Note: Some of the original structures at addresses cited below have either been demolished or are now private residences under new owners. Please respect the privacy of current residents.
Lived in Whittier (1922-1947), Brentwood (1961-1962) and Beverly Hills (1962-1963)
After their Yorba Linda ranch failed in1922, Nixon’s parents moved their family to 1926 S. Painter Avenue in Whittier, then later to 15806 Whittier Boulevard (now adjacent to the current location of Whittwood Town Center). Richard Nixon went on to finish high school at Whittier High School and later attend Whittier College, from where he graduated in 1934. After graduating from law school at Duke University in 1937, he returned to Whittier to practice law in the former Bank of America building at 13002 Philadelphia Street. After several years of wooing Pat Ryan (a USC graduate and Whittier High School teacher), the couple married in 1940 and set up home in Whittier in a small apartment above a car garage. With the exception of his tour in the U.S. Navy during World War II, the Nixons continued to reside in Whittier. Although the Nixons moved to Washington D.C. in 1947 after he won a seat in congress, they maintained a home at 13221 E. Walnut Street and, later, at 14033 Honeysuckle Lane in Whittier.
When Nixon became Vice President in 1953, their Whittier home address was at 1S257 Anaconda Street. In 1961, upon leaving office as Vice President of the United States (1953-1961) and after being defeated in the 1960 presidential election, Nixon and his family moved into a rented home at 901 N. Bundy Drive in Brentwood, Los Angeles, while awaiting construction of a new home in Trousdale Estates . There, he wrote much of his memoir My Six Crises. The Nixons later moved into the new home at 410 Martin Lane in Trousdale Estates in Beverly Hills. There they lived until moving to New York City in 1963, following his defeat in the 1962 election for California governor.
Lived in Hollywood (1937-1952), Westwood (1952), Pacific Palisades (1952-1981) and Bel Air (1989-2004)

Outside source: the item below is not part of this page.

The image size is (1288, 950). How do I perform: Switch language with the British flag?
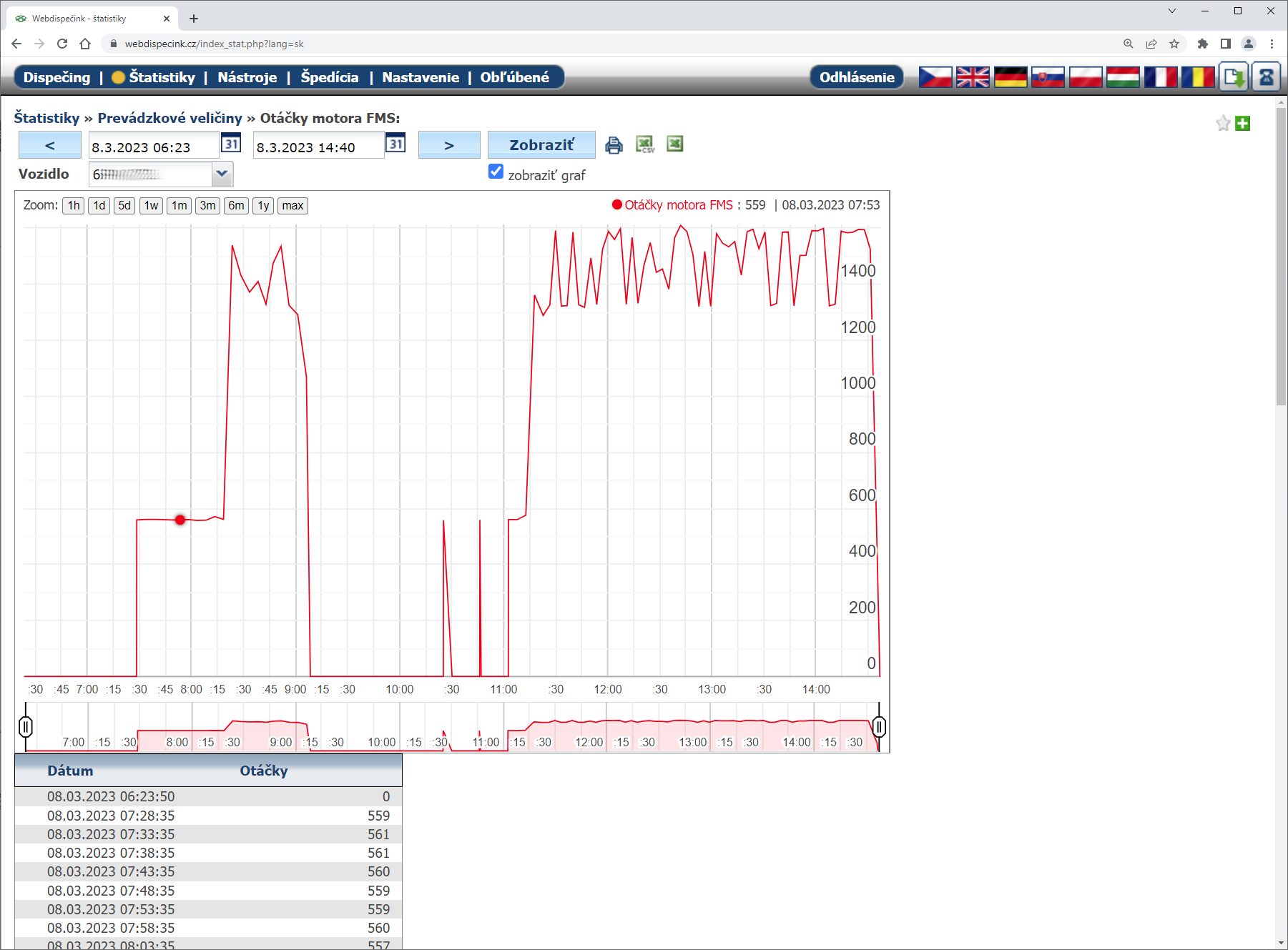tap(973, 77)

Reagan first moved to Los Angeles in 1937 at 6650 Franklin Avenue in Hollywood, after being winning an acting contract with Warner Brothers Studios. Except for military service (1942-1944) and two terms as Governor of California (1967-1975) and President of the United States (1981-1989), he lived at other locations in Hollywood (1128 Cory Avenue, 1326B Londonderry View and at 9137 Cordell Drive, where he lived with first wife Jane Wyman), in Westwood (941½ Hilgard Avenue, where he first lived with second wife Nancy Davis), and Pacific Palisades (1258 Amalfi Drive and 1669 San Onofre Drive). The Reagans left Los Angeles in 1981 after he was elected to be President of the United States. When Reagan left office in 1989, he and Nancy returned to Los Angeles. Here, at 668 St. Cloud Road in Bel Air, Reagan continued to live until his death in 2004.
Lived in Compton (1949-1950)
George H.W. Bush was on a long-term temporary sales assignment to Southern California from 1949 to 1950, selling oil drilling bits for subsidiaries of Dresser Industries. He and his family (including 4-year-old son, George W. Bush, future 43rd President of the United States, lived at 624 S. Santa Fe Avenue in Compton. While in Compton, his late daughter, Pauline Robinson Bush, was born.

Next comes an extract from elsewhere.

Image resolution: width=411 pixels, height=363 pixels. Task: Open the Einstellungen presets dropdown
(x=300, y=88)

Lived in Eagle Rock (1979-1980) and Pasadena (1980-1981)
Obama attended Occidental College in Eagle Rock, Los Angeles, from 1979 through 1981. He attended Occidental because he received a scholarship from there and, according to his memoir Dreams From My Father, “I’d met a girl from Brentwood while she was vacationing in Hawaii.” It was at Occidental, on February 18, 1981, that Obama gave his first political speech, as part of an effort to persuade college trustees to divest college investments in South Africa. For his first year at Occidental, Obama lived on campus in the dormitory Haines Hall Annex. In his second year, he moved into an apartment at 253 East Glenarm Street in Pasadena. He left Occidental and Los Angeles when he transferred to Columbia University in New York City.

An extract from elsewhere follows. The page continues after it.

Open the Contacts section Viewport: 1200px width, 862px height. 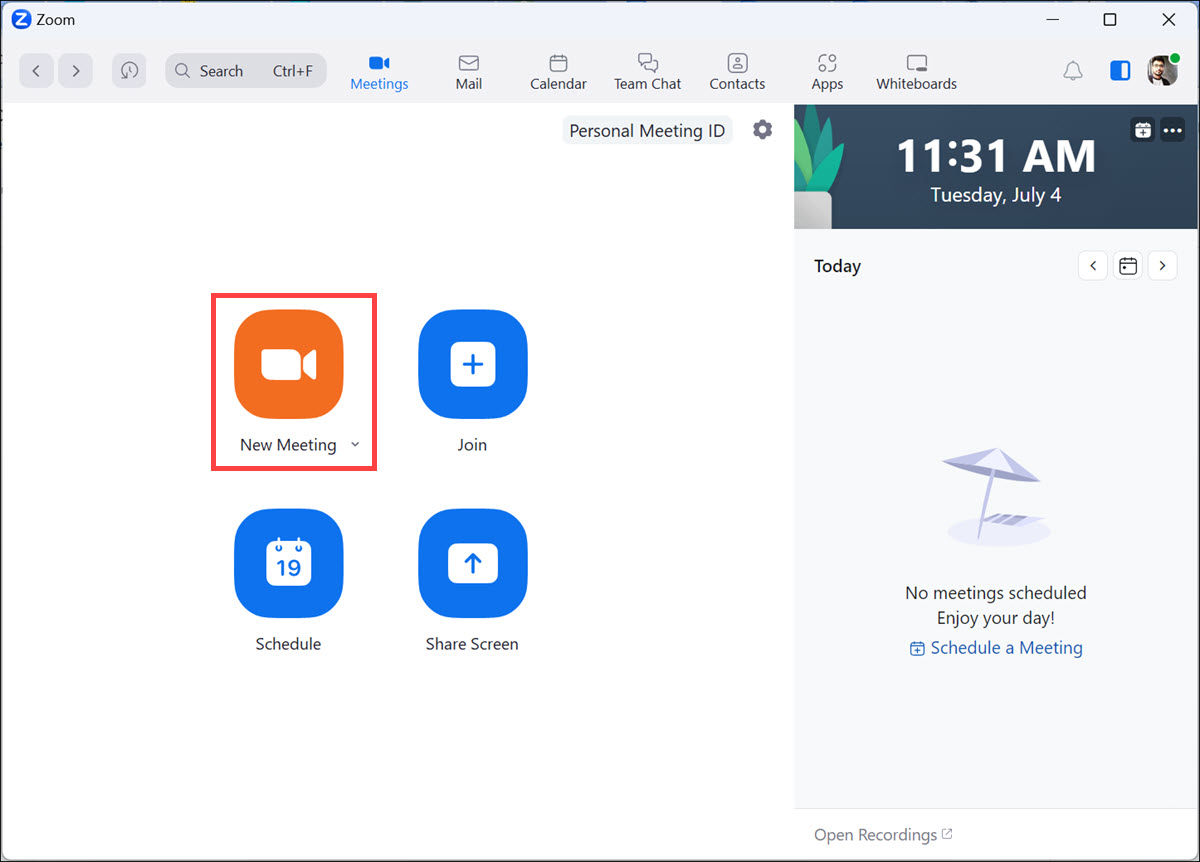tap(737, 70)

In 1899, the future President of the United States, Herbert Hoover, married Louise "Lou" Henry, who he had met at Stanford University when studying there (she was a rare female geology major). Earlier, between 1887 and 1892, during her teens, the future First Lady had lived with her family in Whittier and in Los Angeles. Lou Henry Hoover Elementary School in Whittier is named in her honor.
First Lady Louise "Lou" Henry Hoover, circa 1928.